#### Supplied data

===

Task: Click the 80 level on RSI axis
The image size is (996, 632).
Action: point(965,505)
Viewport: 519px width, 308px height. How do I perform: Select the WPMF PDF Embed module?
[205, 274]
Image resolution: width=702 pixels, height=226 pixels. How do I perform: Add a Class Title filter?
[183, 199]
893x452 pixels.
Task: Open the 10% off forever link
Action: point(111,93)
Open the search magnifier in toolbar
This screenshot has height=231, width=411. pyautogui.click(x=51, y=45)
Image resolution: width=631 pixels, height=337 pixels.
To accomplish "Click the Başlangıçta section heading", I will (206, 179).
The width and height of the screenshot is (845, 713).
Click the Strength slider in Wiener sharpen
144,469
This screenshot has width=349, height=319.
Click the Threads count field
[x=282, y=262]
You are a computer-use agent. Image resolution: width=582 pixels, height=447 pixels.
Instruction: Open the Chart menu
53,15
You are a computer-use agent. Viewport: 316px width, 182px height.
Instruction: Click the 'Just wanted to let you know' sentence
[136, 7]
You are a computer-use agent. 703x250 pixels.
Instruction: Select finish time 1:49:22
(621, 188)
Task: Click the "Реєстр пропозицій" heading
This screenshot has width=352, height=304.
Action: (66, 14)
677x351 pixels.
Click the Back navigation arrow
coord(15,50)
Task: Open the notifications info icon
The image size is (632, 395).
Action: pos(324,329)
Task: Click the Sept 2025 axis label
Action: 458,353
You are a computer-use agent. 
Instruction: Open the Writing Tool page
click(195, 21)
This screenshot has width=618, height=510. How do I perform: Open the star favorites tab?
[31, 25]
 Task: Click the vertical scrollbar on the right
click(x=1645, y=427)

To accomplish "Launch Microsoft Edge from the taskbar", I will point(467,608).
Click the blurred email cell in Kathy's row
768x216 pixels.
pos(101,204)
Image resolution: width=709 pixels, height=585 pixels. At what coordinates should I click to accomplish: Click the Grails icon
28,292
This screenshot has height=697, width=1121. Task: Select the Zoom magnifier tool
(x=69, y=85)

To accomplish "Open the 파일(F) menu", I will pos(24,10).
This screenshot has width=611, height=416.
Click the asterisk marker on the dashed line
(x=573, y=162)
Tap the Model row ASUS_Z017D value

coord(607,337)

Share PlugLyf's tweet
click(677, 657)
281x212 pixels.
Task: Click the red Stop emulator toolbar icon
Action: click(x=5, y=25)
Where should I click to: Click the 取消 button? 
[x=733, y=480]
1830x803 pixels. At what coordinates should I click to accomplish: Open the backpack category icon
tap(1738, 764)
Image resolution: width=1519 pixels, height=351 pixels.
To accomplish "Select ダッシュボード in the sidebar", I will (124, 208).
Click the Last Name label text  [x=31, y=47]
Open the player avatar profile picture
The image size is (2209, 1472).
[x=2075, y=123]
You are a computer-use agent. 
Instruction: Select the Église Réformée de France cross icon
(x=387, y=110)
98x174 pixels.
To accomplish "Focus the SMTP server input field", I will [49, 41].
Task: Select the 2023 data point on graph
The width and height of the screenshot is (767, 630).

===

#### Task objective
Each line from the start of the records through the line holding "Image resolution: width=631" must be returned exactly; nothing else belongs in the answer.

#### Reply
Task: Click the 80 level on RSI axis
The image size is (996, 632).
Action: point(965,505)
Viewport: 519px width, 308px height. How do I perform: Select the WPMF PDF Embed module?
[205, 274]
Image resolution: width=702 pixels, height=226 pixels. How do I perform: Add a Class Title filter?
[183, 199]
893x452 pixels.
Task: Open the 10% off forever link
Action: point(111,93)
Open the search magnifier in toolbar
This screenshot has height=231, width=411. pyautogui.click(x=51, y=45)
Image resolution: width=631 pixels, height=337 pixels.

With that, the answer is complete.